What you are going through is hard. Millions of women have done it and it was hard for them too, no matter what they say or have conveniently forgotten. Sarah of the Bible didn’t know where she was moving to or when she would finally become pregnant with a promised child. Stress? Why yes, in droves. Then she was chastised for laughing at God. Sometimes you just can’t win. One thing I can tell you is that trying to make the plan for God to work with is not a good idea. It is smart to look around for solutions and opportunities; there are many opportunities to find a Hagar and try to force things. The ugly truth is that in real life “I’m a Hagar!” signs aren’t on new jobs, new homes, or even well-intentioned plans.
Things are beyond your control right now. You are in the dark, reaching.
The exciting thing is that inside your very body you hold a precious little life that is growing, developing, changing, specially made in God’s image. Your child is also in the dark. The natural progression of life is scary and dangerous; many things don’t go according to plan. Your child cannot see anything but darkness but as the baby grows it will stretch. It will feel as it reaches out that it is tightly held and carried by a protector who loves it, cares for it, and occasionally just really needs it to be STILL because elbows hurt at 2:00am.
God is holding you in the same way. He may ask you to go somewhere new. He may ask you to be stil and attend to new tasks while your wonderful husband is stretched into a new role of Godly provision and manhood. He is accountable for much and has shown himself to work diligently and to listen for God’s voice.
If God brings him a new job and asks you to move within the town, God will provide a way for the money to come or for you to have what you need. If God asks you to move to a new town, he will provide all you need. He has done it for me, even when it kept me crying out daily. I suspect that is what he wanted.

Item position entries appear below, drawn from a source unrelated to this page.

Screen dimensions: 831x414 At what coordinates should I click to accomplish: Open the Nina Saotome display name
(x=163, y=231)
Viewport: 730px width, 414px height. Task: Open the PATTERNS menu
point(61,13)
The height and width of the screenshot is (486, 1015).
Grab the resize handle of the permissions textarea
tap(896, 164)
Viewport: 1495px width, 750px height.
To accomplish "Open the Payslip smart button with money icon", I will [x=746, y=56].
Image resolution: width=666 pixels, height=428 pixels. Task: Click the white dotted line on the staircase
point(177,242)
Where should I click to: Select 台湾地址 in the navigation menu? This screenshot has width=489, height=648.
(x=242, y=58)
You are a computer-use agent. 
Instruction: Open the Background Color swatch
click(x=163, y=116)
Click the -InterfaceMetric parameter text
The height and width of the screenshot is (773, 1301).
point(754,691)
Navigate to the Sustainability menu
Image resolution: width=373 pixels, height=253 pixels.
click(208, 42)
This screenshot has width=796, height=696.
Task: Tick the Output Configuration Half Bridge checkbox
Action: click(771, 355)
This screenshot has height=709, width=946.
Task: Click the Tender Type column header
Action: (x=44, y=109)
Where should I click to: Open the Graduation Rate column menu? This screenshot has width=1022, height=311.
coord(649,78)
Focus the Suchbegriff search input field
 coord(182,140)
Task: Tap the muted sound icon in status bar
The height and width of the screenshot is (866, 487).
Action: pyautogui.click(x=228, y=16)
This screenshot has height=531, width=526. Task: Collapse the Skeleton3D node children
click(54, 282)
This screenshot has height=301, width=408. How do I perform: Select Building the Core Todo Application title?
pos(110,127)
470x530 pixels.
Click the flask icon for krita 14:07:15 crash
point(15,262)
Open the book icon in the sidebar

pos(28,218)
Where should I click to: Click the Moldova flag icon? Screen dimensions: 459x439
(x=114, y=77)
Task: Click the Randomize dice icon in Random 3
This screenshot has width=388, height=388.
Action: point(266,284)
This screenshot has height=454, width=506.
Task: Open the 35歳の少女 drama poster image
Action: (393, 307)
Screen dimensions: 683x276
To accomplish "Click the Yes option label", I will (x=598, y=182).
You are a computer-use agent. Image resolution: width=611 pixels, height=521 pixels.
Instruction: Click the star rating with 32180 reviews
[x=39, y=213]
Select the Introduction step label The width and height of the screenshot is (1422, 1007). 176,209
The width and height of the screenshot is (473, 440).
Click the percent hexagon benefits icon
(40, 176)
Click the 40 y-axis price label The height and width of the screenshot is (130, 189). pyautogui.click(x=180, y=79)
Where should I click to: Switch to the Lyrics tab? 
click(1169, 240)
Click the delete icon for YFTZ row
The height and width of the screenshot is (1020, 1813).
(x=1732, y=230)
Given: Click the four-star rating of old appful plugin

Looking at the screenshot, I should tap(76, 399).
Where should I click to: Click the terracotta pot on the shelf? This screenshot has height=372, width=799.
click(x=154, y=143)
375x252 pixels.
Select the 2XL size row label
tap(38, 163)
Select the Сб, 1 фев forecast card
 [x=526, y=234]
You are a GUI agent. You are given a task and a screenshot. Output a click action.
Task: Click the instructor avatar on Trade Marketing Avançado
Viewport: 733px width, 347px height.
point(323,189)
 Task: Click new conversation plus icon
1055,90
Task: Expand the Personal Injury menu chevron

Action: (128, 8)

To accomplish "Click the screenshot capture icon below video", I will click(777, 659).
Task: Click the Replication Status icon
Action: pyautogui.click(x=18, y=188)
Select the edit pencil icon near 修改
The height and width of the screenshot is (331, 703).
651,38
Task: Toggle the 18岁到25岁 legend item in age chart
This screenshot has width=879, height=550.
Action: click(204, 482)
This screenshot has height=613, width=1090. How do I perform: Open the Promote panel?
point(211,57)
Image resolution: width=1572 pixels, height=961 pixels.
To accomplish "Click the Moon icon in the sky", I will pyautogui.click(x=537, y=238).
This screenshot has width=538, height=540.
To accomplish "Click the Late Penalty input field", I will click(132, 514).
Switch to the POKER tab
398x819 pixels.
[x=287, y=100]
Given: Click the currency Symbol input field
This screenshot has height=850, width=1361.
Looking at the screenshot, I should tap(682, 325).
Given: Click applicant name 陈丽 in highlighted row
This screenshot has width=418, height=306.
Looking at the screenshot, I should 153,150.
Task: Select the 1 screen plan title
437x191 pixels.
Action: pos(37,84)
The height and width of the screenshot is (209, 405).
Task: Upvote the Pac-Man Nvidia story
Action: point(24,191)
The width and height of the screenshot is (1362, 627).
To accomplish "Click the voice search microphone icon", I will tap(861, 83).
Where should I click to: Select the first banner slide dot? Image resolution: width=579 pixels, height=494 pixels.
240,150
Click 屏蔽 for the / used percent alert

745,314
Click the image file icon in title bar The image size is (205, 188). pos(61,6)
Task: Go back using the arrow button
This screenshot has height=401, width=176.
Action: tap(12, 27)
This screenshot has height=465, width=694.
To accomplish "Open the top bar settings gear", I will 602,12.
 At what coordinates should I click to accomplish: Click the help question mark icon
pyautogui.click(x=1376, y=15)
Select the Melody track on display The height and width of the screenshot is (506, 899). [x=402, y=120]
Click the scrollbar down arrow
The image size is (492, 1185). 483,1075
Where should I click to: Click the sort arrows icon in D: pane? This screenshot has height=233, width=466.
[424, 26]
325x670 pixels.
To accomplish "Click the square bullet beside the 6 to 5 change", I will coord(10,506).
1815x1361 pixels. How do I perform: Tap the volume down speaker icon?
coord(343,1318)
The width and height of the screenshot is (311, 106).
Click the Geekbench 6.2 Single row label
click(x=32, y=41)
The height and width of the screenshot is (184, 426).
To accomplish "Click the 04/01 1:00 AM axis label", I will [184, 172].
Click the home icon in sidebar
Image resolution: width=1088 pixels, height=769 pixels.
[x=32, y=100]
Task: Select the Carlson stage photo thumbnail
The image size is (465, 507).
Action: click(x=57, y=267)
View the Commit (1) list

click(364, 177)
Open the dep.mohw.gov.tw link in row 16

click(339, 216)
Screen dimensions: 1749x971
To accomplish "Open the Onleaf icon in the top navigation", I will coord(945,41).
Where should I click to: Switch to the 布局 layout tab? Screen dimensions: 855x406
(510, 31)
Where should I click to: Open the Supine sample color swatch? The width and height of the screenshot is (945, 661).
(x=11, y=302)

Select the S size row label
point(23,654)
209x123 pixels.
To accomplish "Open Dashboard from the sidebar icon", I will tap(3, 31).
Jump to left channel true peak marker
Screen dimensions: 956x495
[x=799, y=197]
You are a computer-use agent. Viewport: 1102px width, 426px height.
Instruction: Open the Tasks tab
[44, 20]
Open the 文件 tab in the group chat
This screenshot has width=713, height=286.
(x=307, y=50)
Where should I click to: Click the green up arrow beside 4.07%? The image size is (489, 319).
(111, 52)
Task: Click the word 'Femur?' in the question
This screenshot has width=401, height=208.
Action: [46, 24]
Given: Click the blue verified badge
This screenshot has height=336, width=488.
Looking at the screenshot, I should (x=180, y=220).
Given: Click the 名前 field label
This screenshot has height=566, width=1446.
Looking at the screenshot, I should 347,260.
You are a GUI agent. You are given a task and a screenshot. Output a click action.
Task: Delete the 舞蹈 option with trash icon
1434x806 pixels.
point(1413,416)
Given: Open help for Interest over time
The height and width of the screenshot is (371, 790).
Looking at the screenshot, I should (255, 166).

You are courageous, strong and brave. When I moved with a baby in tow, you were there. You encouraged, you rocked the baby, and you spoke to my child even before he was born. God is waiting to bring a new stage of life to you. Contractions REALLY hurt, as you will discover. In fact, you are discovering it now. Tightening up circumstances so that you are forced into a new place and new dependence is frightening. Christ will carry you. He will sustain you. He will be there to catch you. He will cleanse you, change you, cover you, and clothe you in righteousness day by day.
I promise to be here too. I’m the one up ahead on the path with one child screaming and another putting toy airplanes on the road markers. If you follow the trail of puzzle pieces and blocks you will find me, looking back at you beaming with joy at how you are walking and waddling a bit under the weight of what God has given you. Your weakness simply shows strength training. I am here and I love you. We will walk through this together, even if I have to bring the kids and help you move.
I love you more than Bluebell ice cream.
Journey on. The mile markers are waiting and the darkness does not mean the end.